→ **Goal of the exercise**
Print the stretch of material from the line containing "The height and width of the screenshot is (703, 400)." through the line containing "coord(308,307)", keeping every character as it stands and including both end lines.

→ **Input rows**

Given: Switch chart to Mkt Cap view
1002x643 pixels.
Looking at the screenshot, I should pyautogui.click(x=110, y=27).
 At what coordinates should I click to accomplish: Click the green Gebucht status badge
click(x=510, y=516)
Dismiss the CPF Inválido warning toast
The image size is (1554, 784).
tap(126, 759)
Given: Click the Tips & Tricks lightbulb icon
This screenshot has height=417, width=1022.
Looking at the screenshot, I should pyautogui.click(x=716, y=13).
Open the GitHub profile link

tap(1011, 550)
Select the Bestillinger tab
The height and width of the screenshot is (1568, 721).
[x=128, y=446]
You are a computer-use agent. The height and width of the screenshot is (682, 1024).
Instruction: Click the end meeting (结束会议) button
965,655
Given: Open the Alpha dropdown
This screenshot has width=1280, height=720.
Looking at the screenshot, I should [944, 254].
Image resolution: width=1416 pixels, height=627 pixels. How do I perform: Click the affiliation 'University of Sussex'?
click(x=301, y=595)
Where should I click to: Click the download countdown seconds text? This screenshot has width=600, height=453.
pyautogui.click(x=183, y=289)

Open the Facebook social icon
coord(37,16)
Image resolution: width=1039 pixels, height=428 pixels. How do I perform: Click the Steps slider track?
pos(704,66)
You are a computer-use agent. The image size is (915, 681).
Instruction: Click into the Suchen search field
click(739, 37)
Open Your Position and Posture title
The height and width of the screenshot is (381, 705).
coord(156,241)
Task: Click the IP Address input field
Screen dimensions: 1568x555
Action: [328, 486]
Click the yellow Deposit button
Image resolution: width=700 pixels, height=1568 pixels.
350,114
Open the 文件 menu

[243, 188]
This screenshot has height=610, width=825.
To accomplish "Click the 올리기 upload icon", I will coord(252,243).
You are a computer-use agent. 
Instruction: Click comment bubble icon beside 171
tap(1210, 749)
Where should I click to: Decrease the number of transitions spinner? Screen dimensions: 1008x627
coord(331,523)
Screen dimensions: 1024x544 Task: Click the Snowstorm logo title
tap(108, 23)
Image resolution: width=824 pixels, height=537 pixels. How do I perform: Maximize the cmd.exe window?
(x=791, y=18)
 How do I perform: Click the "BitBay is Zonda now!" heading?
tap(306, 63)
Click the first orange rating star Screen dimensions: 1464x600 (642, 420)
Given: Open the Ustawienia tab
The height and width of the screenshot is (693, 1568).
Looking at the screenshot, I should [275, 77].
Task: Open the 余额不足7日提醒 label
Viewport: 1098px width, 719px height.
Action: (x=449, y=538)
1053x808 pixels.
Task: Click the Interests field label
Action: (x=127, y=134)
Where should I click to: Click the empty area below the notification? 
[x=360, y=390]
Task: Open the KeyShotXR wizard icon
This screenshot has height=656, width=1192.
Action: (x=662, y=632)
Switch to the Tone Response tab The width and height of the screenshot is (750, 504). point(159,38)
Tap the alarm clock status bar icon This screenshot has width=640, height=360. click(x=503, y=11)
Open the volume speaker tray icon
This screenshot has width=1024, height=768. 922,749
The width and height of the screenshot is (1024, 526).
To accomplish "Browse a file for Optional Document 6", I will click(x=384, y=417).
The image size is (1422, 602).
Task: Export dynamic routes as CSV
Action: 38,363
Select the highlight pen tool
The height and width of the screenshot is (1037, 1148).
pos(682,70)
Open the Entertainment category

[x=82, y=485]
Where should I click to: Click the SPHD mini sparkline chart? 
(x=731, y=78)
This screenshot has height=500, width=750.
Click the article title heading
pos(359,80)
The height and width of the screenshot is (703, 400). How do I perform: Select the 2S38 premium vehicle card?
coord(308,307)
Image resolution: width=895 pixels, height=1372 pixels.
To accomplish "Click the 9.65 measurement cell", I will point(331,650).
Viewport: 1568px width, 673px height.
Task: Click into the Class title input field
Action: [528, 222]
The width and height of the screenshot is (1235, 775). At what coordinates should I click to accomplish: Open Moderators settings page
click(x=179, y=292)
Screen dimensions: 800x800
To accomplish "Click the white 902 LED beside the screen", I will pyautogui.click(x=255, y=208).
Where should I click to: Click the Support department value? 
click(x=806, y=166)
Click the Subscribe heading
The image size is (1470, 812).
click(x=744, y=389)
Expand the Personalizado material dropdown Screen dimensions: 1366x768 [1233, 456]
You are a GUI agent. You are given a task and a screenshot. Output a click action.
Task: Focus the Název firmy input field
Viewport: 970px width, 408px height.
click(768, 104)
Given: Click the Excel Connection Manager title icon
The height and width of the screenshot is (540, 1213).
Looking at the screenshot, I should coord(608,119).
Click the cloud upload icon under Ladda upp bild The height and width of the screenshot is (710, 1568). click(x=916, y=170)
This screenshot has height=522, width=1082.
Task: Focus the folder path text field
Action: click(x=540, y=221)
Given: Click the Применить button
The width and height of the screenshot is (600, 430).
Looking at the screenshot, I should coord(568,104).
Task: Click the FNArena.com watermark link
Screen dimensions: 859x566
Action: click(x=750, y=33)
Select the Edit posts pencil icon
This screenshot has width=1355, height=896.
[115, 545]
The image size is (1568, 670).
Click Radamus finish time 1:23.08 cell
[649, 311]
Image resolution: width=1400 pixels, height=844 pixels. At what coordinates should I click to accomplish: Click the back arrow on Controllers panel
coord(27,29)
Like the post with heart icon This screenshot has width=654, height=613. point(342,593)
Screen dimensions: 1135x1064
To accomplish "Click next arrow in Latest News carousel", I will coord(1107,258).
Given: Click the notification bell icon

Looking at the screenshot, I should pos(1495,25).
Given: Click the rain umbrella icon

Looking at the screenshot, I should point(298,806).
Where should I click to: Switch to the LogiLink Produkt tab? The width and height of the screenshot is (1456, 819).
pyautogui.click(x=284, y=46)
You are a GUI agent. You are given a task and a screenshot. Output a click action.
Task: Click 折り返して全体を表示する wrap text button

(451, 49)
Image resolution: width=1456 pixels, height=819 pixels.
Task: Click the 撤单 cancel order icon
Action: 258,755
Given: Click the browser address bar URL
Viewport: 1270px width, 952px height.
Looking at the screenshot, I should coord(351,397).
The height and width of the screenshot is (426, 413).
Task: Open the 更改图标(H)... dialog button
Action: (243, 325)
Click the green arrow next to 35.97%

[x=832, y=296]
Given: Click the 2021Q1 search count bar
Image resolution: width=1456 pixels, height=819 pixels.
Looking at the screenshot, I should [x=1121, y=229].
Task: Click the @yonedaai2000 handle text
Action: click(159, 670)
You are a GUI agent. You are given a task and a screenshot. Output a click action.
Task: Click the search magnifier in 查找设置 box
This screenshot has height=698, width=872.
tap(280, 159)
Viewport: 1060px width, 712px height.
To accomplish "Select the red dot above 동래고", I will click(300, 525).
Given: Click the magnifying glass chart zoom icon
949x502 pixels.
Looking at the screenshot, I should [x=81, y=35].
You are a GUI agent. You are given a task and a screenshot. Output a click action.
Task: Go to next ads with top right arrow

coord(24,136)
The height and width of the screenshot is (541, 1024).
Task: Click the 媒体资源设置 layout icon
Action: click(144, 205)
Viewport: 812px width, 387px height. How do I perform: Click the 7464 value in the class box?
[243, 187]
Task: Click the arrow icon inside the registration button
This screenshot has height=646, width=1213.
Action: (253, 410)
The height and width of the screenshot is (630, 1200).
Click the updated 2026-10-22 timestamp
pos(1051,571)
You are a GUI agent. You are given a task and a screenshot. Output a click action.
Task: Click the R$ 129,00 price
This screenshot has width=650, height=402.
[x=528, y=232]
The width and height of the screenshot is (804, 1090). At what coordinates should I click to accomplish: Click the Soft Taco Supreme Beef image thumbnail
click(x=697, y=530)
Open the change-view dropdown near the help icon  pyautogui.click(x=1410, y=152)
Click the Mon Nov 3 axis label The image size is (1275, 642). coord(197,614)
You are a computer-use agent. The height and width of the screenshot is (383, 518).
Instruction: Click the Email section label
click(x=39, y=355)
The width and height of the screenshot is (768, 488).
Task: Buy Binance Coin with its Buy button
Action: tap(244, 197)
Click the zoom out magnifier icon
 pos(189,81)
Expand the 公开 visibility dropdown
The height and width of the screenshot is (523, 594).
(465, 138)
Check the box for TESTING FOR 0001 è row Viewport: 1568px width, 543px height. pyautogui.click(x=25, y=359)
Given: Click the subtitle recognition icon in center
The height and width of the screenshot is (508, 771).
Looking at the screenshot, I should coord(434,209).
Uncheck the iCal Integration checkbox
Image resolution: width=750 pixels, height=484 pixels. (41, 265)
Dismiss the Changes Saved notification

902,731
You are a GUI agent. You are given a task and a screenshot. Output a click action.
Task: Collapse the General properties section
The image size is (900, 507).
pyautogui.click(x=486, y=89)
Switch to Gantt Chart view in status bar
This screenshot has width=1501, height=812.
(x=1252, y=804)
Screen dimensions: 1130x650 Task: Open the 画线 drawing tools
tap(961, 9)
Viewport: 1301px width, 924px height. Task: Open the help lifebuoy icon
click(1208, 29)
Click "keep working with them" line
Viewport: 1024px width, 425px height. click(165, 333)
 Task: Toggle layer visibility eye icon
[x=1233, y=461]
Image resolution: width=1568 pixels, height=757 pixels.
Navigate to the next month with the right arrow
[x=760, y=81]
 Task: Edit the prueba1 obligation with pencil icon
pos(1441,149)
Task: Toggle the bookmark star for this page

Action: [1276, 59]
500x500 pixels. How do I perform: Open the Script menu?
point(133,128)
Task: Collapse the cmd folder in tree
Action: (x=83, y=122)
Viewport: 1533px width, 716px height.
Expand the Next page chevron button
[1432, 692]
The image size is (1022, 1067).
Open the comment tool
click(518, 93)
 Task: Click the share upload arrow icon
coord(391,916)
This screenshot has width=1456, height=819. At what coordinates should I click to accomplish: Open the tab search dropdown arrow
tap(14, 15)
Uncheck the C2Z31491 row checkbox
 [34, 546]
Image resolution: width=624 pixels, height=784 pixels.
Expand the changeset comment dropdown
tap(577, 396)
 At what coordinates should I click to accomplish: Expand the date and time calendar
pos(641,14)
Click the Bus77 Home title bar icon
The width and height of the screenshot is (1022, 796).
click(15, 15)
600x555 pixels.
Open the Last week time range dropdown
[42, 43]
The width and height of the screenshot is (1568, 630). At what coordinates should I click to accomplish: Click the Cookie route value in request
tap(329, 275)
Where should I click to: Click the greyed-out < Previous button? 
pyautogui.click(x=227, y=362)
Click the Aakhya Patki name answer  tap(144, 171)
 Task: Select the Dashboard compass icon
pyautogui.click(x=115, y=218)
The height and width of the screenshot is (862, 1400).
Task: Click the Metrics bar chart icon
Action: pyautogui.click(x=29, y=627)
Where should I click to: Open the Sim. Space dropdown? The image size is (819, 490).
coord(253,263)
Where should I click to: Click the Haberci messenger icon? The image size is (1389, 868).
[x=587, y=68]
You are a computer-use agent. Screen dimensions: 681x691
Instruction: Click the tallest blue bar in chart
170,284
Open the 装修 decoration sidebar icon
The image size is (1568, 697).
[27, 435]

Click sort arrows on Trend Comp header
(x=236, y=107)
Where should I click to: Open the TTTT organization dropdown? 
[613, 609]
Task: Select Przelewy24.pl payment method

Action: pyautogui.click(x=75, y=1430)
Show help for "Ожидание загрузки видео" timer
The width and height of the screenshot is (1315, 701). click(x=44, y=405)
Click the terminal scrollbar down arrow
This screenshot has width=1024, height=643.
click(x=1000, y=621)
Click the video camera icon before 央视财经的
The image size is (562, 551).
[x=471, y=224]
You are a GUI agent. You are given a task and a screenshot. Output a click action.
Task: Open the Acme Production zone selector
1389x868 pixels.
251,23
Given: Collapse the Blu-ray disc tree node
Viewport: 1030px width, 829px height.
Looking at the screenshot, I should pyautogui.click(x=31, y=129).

→ **Result**
The height and width of the screenshot is (703, 400). How do I perform: Select the 2S38 premium vehicle card?
coord(308,307)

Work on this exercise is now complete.